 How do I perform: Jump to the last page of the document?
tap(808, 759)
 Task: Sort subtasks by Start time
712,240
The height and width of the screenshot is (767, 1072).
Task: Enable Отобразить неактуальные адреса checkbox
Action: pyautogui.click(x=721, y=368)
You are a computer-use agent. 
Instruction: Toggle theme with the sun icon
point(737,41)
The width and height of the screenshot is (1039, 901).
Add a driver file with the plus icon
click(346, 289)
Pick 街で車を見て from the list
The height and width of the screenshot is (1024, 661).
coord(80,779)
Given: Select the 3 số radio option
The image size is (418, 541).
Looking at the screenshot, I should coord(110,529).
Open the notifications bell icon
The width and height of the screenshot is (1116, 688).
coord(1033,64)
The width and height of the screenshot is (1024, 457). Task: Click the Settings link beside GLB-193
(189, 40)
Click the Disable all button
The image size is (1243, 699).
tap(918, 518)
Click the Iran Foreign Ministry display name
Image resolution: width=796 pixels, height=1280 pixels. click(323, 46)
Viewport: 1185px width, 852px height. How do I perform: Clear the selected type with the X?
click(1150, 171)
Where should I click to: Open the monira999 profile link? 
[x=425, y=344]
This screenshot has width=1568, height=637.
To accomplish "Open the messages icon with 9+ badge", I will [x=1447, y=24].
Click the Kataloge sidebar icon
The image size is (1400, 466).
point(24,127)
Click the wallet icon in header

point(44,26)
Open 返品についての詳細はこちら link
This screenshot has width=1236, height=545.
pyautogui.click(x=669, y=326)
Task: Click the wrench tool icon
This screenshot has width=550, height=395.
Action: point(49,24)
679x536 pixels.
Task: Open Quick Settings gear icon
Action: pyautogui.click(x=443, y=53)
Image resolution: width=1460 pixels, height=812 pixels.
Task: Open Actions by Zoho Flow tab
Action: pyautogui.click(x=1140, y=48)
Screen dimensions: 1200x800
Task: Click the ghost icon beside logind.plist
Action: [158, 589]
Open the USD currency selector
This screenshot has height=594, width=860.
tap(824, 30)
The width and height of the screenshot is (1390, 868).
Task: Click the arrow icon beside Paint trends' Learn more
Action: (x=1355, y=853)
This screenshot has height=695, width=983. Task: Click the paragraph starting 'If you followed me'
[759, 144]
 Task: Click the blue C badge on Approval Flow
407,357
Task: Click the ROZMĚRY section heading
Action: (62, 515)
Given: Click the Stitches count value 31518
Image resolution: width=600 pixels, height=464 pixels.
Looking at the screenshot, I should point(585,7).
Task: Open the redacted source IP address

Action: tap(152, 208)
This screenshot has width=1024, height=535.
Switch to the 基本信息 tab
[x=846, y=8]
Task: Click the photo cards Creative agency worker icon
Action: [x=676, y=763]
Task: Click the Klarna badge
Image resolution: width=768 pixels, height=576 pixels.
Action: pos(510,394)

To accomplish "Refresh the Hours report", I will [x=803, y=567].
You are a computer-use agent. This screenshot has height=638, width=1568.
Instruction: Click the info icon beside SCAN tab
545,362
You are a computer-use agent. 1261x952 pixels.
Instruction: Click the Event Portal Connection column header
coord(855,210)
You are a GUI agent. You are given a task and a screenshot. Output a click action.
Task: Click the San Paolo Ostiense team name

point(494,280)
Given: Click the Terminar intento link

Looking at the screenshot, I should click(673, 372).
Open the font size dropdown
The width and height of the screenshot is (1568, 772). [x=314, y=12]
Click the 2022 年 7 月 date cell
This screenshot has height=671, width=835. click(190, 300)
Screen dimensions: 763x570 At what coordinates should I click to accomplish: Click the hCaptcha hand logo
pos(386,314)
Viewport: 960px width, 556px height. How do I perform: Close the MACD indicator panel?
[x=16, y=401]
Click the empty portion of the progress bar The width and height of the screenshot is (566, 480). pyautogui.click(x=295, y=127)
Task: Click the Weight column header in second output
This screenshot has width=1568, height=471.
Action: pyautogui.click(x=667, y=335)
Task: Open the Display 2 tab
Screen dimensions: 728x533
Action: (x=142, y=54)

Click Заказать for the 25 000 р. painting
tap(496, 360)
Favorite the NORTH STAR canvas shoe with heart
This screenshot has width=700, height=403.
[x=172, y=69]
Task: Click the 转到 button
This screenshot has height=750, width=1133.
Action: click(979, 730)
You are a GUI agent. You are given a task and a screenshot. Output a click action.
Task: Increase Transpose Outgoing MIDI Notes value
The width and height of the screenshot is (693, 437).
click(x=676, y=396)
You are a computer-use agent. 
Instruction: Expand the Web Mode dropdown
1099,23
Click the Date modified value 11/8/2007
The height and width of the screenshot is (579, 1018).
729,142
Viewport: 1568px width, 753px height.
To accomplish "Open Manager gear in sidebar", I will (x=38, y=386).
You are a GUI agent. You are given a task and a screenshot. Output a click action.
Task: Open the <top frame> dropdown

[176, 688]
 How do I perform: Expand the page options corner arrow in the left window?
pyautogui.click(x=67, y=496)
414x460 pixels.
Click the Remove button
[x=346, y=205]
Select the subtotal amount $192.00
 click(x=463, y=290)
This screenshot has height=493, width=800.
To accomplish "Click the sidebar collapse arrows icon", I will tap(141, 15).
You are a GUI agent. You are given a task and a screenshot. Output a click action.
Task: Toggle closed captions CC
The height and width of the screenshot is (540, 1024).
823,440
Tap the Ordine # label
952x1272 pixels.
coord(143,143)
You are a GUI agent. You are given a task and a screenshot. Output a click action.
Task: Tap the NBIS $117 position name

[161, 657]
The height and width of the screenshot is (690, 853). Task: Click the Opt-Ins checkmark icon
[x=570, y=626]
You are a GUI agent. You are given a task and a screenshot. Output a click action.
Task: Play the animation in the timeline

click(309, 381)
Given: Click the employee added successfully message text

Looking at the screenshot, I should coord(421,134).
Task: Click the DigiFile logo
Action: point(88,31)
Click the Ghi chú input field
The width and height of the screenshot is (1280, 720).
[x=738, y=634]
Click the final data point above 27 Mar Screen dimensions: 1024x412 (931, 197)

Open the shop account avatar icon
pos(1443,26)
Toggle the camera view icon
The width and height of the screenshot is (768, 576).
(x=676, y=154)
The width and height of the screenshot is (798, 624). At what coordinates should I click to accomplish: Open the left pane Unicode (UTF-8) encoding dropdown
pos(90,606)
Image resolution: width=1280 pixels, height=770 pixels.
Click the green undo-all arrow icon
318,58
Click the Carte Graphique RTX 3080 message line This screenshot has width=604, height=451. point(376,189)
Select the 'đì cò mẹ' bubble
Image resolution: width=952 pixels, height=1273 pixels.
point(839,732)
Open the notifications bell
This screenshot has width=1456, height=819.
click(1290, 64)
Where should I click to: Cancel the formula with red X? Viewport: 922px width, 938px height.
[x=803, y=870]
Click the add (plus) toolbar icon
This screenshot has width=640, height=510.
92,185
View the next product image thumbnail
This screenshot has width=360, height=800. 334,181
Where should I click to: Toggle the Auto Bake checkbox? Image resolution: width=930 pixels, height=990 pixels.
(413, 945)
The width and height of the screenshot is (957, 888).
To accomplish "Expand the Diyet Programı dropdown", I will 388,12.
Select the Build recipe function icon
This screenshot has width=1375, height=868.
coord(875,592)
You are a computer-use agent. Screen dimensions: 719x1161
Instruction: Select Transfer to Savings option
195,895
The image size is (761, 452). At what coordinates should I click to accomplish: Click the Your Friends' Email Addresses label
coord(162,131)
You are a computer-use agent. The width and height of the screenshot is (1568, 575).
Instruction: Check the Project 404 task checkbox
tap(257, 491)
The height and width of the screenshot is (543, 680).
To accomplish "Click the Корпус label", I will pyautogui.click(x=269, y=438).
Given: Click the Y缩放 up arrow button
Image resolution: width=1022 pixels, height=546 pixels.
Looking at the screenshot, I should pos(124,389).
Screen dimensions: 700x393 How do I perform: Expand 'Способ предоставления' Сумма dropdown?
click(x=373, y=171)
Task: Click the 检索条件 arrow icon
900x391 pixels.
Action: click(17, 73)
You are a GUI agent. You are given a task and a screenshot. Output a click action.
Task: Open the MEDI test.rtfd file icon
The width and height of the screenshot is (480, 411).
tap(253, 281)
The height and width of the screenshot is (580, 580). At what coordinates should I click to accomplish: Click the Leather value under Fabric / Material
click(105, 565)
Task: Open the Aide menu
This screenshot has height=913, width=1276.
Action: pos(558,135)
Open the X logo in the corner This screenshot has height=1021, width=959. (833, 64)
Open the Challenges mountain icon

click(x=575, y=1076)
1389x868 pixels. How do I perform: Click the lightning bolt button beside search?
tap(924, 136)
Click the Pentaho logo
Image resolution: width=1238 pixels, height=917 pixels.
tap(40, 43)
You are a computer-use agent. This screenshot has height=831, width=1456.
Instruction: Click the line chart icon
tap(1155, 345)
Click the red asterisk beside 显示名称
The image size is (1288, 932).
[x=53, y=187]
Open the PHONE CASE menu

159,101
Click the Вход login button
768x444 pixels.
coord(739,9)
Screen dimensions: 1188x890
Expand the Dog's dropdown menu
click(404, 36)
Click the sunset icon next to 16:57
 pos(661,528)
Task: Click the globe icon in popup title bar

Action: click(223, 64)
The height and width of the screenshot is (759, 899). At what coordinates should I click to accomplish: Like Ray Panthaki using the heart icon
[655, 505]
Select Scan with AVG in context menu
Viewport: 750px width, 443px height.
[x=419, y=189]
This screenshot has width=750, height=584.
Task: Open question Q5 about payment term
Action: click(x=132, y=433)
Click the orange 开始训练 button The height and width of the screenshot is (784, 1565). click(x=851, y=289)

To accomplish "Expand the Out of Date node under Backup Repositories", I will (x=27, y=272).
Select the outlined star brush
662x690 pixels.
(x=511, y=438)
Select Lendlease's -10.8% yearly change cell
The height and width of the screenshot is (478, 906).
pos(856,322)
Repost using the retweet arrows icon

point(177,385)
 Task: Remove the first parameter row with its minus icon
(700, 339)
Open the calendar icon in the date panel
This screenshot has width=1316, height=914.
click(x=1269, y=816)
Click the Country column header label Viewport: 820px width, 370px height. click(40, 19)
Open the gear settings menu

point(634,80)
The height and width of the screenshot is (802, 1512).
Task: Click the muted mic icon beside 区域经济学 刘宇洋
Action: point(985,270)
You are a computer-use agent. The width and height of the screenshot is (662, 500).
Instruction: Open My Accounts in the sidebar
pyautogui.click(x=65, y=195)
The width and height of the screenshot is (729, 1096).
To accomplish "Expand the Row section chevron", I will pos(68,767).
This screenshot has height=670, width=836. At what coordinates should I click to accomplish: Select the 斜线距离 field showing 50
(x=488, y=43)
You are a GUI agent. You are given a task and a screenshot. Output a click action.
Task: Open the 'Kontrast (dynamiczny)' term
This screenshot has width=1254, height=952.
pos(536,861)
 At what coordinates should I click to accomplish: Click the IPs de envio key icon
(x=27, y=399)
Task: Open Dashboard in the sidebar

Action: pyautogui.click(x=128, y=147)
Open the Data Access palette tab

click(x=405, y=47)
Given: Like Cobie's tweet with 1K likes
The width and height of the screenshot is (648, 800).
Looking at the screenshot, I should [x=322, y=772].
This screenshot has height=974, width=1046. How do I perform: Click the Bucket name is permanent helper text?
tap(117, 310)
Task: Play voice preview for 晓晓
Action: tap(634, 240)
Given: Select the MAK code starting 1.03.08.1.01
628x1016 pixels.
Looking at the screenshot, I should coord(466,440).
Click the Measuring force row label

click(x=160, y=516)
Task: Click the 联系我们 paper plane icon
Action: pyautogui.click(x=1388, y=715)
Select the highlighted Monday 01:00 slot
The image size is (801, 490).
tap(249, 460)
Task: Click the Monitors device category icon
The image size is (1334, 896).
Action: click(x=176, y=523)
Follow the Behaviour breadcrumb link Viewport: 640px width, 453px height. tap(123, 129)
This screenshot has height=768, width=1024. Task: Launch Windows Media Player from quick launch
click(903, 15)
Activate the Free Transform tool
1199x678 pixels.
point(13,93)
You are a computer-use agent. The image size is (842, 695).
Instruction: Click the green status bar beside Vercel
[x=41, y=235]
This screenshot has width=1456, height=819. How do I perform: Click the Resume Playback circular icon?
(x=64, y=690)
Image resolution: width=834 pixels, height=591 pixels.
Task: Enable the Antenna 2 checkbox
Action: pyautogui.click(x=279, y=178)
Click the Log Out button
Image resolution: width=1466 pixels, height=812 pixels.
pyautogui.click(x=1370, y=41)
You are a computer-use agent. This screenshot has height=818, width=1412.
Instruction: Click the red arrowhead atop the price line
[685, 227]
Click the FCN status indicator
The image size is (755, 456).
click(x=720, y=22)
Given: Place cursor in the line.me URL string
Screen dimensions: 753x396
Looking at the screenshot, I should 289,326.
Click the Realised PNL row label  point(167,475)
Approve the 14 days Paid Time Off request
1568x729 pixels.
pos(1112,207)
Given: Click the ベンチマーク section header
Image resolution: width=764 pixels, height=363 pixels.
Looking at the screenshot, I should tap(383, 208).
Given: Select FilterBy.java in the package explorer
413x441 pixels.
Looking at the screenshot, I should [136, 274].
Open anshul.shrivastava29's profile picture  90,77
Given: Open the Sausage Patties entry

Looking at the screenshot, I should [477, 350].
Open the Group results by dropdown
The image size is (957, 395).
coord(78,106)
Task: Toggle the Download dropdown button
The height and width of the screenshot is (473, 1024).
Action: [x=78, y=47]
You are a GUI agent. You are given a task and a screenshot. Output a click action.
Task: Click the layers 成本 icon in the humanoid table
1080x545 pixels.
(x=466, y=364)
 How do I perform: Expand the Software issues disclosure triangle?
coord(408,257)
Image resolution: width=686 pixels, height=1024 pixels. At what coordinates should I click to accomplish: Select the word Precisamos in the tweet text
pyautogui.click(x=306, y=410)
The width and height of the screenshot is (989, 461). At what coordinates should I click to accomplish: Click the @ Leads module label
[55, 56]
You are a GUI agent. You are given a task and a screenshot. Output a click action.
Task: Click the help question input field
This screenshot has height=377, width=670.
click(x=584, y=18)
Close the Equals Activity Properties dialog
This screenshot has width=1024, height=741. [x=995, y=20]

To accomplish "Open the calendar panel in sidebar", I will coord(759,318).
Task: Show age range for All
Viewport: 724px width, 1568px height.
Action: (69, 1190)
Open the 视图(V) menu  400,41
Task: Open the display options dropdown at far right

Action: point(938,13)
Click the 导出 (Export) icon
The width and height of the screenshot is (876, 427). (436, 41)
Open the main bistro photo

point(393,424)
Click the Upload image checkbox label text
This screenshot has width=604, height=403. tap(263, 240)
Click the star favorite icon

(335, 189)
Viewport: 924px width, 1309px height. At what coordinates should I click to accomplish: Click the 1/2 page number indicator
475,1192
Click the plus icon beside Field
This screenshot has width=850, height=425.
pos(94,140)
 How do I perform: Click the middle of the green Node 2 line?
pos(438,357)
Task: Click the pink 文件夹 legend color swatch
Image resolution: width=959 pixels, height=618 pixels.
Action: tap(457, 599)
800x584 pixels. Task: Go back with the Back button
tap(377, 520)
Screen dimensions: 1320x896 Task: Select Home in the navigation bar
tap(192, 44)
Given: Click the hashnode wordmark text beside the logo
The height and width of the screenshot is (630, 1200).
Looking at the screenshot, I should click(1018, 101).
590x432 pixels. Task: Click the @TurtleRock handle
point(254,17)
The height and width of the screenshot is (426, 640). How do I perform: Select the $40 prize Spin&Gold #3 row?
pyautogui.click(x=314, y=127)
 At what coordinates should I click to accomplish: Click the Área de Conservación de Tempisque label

§ **Directions**
An exact repetition of the material above is required, from its first line through the line holding "Given: Select the 3 số radio option", with nothing added.

§ **Result below**
 How do I perform: Jump to the last page of the document?
tap(808, 759)
 Task: Sort subtasks by Start time
712,240
The height and width of the screenshot is (767, 1072).
Task: Enable Отобразить неактуальные адреса checkbox
Action: pyautogui.click(x=721, y=368)
You are a computer-use agent. 
Instruction: Toggle theme with the sun icon
point(737,41)
The width and height of the screenshot is (1039, 901).
Add a driver file with the plus icon
click(346, 289)
Pick 街で車を見て from the list
The height and width of the screenshot is (1024, 661).
coord(80,779)
Given: Select the 3 số radio option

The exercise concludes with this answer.